Bir başka eğilim, romantik estetikten etkilenmesine rağmen, klasisizmin en iyi başarılarının bir devamı olan antik çağa itirazdan doğan bir tür neoklasizmdir. Gnedich, Batyushkov, Delvig, antik çağa cömertçe övgüde bulundu ve aynı zamanda romantizmin karakteristik ağıt şiirini geliştirdi. Teplyakov, Trakya Ağıtlarıyla onlara bitişiktir.
Üçüncü grup, eserlerinde 18. yüzyılın aydınlanma, odic geleneklerini romantizmle birleştiren başta Decembrist şairleri olmak üzere sivil şairlerdir. Ryleev, Glinka, Kuchelbecker, Katenin, erken Yazykov ve A. Odoevsky şiirde bu sivil çizgiyi temsil eder.
Ve son olarak, son eğilim - büyük ölçüde sivil şiir ve romantizmin konumlarını paylaşan, ancak şimdiden ayık, gerçekçi bir gerçeklik tasvirine dönüşen şairler.
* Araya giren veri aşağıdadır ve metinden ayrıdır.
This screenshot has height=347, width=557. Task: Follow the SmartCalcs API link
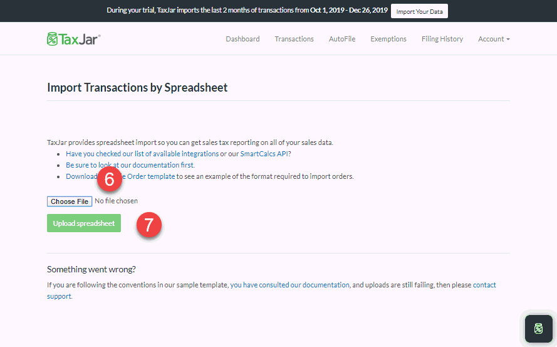point(263,154)
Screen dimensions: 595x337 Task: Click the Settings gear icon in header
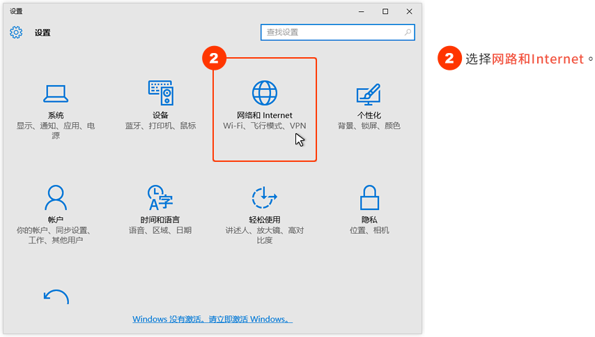pos(16,32)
Bu, her şeyden önce, Puşkin'in kendisi ve çalışmalarında gerçekçi eğilimleri kendilerini çok farklı şekillerde gösteren Denis Davydov, Vyazemsky, Baratynsky.
Bu tür tipolojik şemaların, her şeyden önce farklı okullardan şairlerin ortak özelliklerini dikkate aldığı açıktır. Baratynsky'nin dediği gibi, şairin bireyselliği, özgünlüğü, "yüzü genel bir ifade değildir" daha az önemli değildir. P. Katenin, "Düşünceler ve Analiz" adlı eserinde, kendi "halk" şiirinin yaratılması talebini öne sürerek ve onu farklı yönlere ayırmaya karşı çıkarak şunları yazdı: "Bir uzman için, her biçimde güzel ve her zaman güzel .. ." Rus edebiyatındaki güzelliğin zirvesi Puşkin'in şiiridir, bu yüzden yerli düşünürler Rus klasiklerinin dehasının üç sırrını tartışırlar.
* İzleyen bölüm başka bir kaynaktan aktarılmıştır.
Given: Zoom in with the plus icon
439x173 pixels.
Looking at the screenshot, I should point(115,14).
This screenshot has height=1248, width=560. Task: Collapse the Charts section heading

Herkesi uzun süredir şaşırtan ilki, yaratıcılığın gizemi, tükenmezliği ve bütünlüğü, öncekilerin bir araya getirildiği ve Rus edebiyatının sonraki tüm gelişiminin eklendiği. Aynı zamanda, Puşkin'in sadece bir öncü değil, aynı zamanda edebi-tarihsel süreç içinde giderek daha fazla ortaya çıkan, ondan kaynaklanan eğilimlerin ne kadar şaşırtıcı bir nihaileştiricisi olduğu ortaya çıktı. Puşkin'in bazen ilahi ruh olarak tanımlanan ruhunun uyumu ve mükemmelliği şaşırtıcıdır (V. Rozanov bunda ısrar eder).
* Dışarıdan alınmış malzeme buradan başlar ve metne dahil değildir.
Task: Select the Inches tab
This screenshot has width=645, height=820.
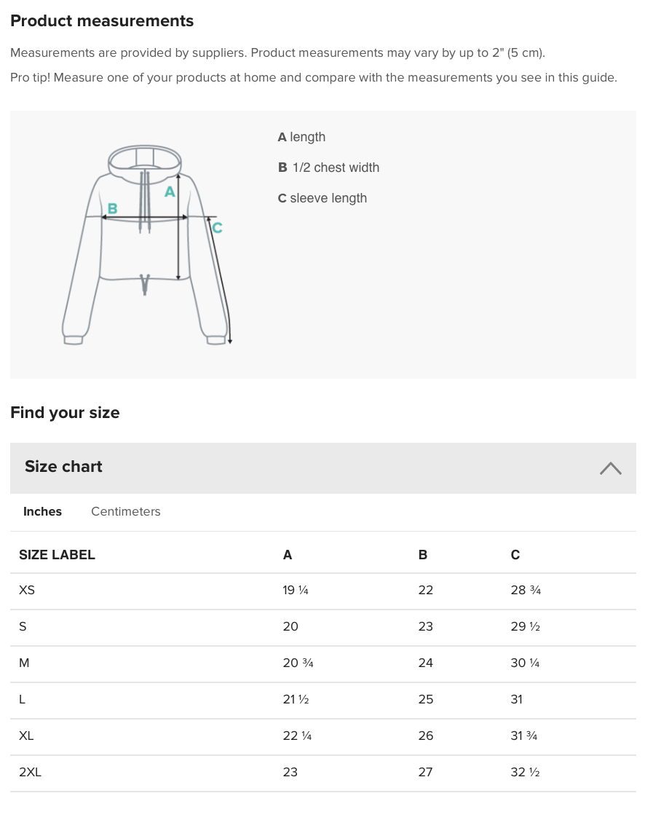Action: tap(42, 511)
Rus filozofları (V. İlyin, P. Struve, S. Frank ve diğerleri) ruhun sırrını Puşkin'in dehasında görürler. Bir insanın hayatındaki talihsiz ve trajik her şeyin çözüldüğü bu ahenkli güzellik, arınma, Rus filozoflar tarafından sadece şiirsel bir armağanın değil, aynı zamanda insan "kendini kısıtlamanın" (P. Struve) eseri olarak anlaşılır. "kendini yenme", "kendini kontrol etme"(S. Frank), fedakarlıklar, kemer sıkma. Puşkin'in çalışması bir özveri eylemidir.
Aynı zamanda, Puşkin'in bizi, edebiyatta sıklıkla kendisine atfedilen Stoacı'nın yanıltıcı tesellisiyle değil, bilgenin tüm evrene böyle bir iyiliği ile, onun anlamının inancının olduğu tüm evrene teselli ettiği ortaya çıktı. bize ifşa etti. Böylece, yaratıcılığın sırrı, Puşkin'in kişiliğinin sırrına yol açar - ve bu, Rus düşünürlerin dikkatini çeken ana şeydir. Rus ruhunun ondan gelen her işarete tutkulu çekiciliğinin bilmecesini düşünüyorlar. "Rus kalbi için Puşkin harika bir sırdır" (A. Kartashev); ve onun Rusya'nın kişisel düzenlemesi olduğu ya da S. Bulgakov'a göre "Rus halkının ve Rus dehasının vahiyi" olduğu gerçeğinde yatmaktadır. Ancak bu bağlamda, zamanımızda özellikle alakalı hale gelen "Rusluk" olgusunu anlamak gerekiyor.